The important thing is not to pass new laws and programs, but to ask whom they benefit.

Chris left this comment on the blog so I hope he won’t mind if I post it:

“Florida’s a mess. Here is a story I am working on for Education Matters.

“Gary Chartrand is the chair of the state board of education

“The State Board of Education over sees the Department of Education and hired commissioner Pam Stewart.

“The Department of Education is handing out grants, 3.3 million dollars’ worth to only three winners, to foster partnerships between districts and charter schools.

“Gary Chartrand is on the board of the KIPP charter school in Jacksonville.

“Superintendent Vitti and the Duval County School board (Jacksonville) have applied for the grant. Vitti said, “KIPP is here to stay, and the KIPP expansion will occur with or without the grant,” Vitti said. “If there’s an opportunity to write a grant that benefits KIPP but also the school district, then I think it would be rather foolish financially to walk away from that.”

“Gary Chartrand and the board of KIPP have given thousands and thousands of dollars to six member of the school board and thousands more to have the seventh Paula Wright defeated.

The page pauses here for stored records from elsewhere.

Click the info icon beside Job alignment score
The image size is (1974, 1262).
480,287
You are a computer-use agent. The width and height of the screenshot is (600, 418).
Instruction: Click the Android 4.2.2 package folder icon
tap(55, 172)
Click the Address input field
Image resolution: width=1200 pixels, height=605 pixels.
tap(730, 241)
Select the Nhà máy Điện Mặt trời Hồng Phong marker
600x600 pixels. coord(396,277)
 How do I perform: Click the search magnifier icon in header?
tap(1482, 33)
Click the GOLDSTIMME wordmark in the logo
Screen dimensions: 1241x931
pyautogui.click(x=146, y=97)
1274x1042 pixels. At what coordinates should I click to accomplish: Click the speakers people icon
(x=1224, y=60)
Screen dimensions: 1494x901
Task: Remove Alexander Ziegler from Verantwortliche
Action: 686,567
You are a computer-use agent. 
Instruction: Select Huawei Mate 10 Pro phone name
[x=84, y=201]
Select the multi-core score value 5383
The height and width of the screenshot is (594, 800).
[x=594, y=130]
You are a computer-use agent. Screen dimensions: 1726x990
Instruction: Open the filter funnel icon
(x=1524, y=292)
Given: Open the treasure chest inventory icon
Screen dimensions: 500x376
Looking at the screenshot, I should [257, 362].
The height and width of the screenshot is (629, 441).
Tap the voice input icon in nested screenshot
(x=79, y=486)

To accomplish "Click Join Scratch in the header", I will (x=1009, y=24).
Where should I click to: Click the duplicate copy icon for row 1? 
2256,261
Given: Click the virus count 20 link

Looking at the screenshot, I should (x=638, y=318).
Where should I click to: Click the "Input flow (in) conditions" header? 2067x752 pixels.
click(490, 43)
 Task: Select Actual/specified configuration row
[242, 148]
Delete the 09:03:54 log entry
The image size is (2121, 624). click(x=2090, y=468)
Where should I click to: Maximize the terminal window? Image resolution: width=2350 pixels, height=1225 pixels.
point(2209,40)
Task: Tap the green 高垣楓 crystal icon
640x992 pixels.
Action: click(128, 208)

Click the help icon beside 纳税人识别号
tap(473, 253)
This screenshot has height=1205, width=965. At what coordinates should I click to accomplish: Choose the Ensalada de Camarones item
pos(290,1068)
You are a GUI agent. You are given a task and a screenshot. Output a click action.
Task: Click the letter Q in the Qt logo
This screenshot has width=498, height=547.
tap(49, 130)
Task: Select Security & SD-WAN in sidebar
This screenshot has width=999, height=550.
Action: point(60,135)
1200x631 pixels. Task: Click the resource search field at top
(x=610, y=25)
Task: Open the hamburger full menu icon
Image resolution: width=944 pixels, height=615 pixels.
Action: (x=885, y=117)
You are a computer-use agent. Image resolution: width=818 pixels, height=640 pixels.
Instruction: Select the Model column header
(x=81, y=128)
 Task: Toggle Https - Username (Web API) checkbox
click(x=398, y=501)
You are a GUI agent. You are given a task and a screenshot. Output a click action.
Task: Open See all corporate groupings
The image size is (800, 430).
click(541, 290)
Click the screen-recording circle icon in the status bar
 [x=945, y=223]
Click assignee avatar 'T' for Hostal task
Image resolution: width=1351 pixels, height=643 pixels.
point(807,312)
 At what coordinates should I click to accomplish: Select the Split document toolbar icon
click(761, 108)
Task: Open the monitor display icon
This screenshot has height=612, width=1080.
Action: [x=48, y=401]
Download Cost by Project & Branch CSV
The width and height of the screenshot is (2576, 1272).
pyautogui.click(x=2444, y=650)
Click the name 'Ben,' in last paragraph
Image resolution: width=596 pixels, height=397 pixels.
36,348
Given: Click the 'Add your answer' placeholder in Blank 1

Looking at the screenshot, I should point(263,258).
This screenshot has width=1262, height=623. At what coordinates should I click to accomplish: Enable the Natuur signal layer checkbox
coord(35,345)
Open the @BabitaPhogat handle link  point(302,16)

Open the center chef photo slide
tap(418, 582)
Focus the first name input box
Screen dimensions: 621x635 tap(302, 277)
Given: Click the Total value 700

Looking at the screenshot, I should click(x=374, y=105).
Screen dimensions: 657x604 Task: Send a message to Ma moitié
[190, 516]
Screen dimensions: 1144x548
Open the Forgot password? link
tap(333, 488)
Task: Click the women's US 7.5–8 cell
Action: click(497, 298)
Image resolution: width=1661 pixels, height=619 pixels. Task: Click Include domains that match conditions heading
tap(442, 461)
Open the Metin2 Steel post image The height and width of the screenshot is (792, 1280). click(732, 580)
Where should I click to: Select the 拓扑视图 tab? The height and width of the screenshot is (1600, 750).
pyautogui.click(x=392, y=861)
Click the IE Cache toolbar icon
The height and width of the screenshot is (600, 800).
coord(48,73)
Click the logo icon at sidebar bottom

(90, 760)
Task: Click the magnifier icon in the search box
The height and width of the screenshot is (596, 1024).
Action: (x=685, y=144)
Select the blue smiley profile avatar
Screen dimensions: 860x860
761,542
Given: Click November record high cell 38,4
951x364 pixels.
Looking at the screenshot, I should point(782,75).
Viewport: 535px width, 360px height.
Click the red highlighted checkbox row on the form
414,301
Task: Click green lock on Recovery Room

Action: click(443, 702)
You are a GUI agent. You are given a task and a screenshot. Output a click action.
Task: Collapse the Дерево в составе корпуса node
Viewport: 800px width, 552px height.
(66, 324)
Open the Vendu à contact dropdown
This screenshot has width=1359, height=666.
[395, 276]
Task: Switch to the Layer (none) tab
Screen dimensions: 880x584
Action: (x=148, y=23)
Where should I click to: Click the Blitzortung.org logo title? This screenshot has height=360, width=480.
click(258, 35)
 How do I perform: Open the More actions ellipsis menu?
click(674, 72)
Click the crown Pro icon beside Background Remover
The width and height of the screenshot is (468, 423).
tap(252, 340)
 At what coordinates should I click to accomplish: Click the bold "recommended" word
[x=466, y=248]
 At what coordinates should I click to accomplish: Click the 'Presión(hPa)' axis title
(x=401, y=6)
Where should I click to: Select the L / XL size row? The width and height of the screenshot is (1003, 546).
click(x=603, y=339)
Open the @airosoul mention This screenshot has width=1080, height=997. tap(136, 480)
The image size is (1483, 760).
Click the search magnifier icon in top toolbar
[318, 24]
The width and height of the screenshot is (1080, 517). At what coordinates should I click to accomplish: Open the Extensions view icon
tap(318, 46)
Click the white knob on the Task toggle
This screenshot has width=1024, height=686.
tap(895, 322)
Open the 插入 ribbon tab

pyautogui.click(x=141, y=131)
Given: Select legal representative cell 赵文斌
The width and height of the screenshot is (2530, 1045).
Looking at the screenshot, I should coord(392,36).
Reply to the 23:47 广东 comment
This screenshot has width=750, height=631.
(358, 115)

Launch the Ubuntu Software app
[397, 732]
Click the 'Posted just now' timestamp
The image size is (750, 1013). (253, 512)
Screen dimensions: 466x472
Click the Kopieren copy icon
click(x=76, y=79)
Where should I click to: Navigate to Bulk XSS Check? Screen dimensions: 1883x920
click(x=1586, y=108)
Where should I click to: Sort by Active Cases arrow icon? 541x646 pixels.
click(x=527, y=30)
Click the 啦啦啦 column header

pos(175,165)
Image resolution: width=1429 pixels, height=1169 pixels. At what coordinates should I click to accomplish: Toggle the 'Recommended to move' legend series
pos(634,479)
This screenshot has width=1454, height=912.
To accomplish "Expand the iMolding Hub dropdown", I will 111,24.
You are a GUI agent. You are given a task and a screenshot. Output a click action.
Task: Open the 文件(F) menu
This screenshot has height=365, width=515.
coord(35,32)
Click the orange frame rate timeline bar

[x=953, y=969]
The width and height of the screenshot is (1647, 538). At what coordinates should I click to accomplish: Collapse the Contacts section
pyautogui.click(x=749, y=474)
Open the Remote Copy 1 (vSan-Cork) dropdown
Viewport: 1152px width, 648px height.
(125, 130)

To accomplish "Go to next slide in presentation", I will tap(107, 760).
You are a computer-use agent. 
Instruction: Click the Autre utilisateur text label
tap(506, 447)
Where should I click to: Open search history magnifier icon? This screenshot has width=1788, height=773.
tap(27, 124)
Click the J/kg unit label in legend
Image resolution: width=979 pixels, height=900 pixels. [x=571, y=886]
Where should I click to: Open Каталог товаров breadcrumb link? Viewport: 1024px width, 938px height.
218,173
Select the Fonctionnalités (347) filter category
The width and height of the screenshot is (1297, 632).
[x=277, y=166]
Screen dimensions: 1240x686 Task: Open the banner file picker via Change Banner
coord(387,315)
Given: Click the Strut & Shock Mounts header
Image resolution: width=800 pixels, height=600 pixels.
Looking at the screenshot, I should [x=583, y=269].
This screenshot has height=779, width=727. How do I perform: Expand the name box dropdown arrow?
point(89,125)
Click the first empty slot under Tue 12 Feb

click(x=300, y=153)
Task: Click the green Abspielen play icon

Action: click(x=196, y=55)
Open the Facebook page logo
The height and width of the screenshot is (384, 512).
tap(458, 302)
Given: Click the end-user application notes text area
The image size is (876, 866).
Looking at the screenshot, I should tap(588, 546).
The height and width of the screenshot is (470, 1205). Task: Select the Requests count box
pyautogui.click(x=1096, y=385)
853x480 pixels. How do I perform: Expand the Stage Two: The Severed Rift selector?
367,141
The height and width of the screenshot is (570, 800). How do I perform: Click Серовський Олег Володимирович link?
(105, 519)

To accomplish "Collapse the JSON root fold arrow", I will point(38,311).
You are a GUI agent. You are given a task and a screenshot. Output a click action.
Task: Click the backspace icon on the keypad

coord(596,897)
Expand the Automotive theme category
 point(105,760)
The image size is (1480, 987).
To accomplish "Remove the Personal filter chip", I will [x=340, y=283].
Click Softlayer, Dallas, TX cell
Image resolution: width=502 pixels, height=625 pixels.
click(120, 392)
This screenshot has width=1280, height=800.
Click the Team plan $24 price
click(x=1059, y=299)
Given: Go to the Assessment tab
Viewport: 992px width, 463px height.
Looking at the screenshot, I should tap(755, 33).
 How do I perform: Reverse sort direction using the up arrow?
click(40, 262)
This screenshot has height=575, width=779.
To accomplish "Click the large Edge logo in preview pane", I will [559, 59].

“WJCT Jacksonville’s public radio station did what I consider a puff piece on the district applying for the charter grant that left out a lot of important information. They didn’t mention that last year KIPP was protected by the states rule saying schools could only drop one letter grade, a rule that Chartrand had a hand in developing. KIPP’s real school grades are F, B, C(D) B. They also didn’t mention how KIPP spends about a third more per pupil, has longer days, smaller classes, requires its parents to at least be marginally involved and may or may not be counseling out under performers, only 64 of its first class of 88 finished. The piece made it sound like that KIPP is just better.

“The Chartrand foundation at least partially funds WJCT’s education coverage.”

Katie Lapham teaches ESL classes in Brooklyn. What is really rotten in the schools, she writes, are the terrible tests that her first-graders must take. Their purpose is solely to evaluate the teachers. The tests were largely developmentally inappropriate. No teacher, she writes, would create such absurd tests.

She writes:

“Last month, it took me two and a half days to administer the 2014-2015 Grade 1 Math Inventory Baseline Performance Tasks to my students because the assessment had to be administered as individual interviews (NYCDOE words, not mine). The math inventory included 12 tasks, many of which were developmentally inappropriate. For example, in demonstrating their understanding of place value, first graders were asked to compare two 3-digit numbers using and =. Students were also asked to solve addition and subtraction word problems within 100.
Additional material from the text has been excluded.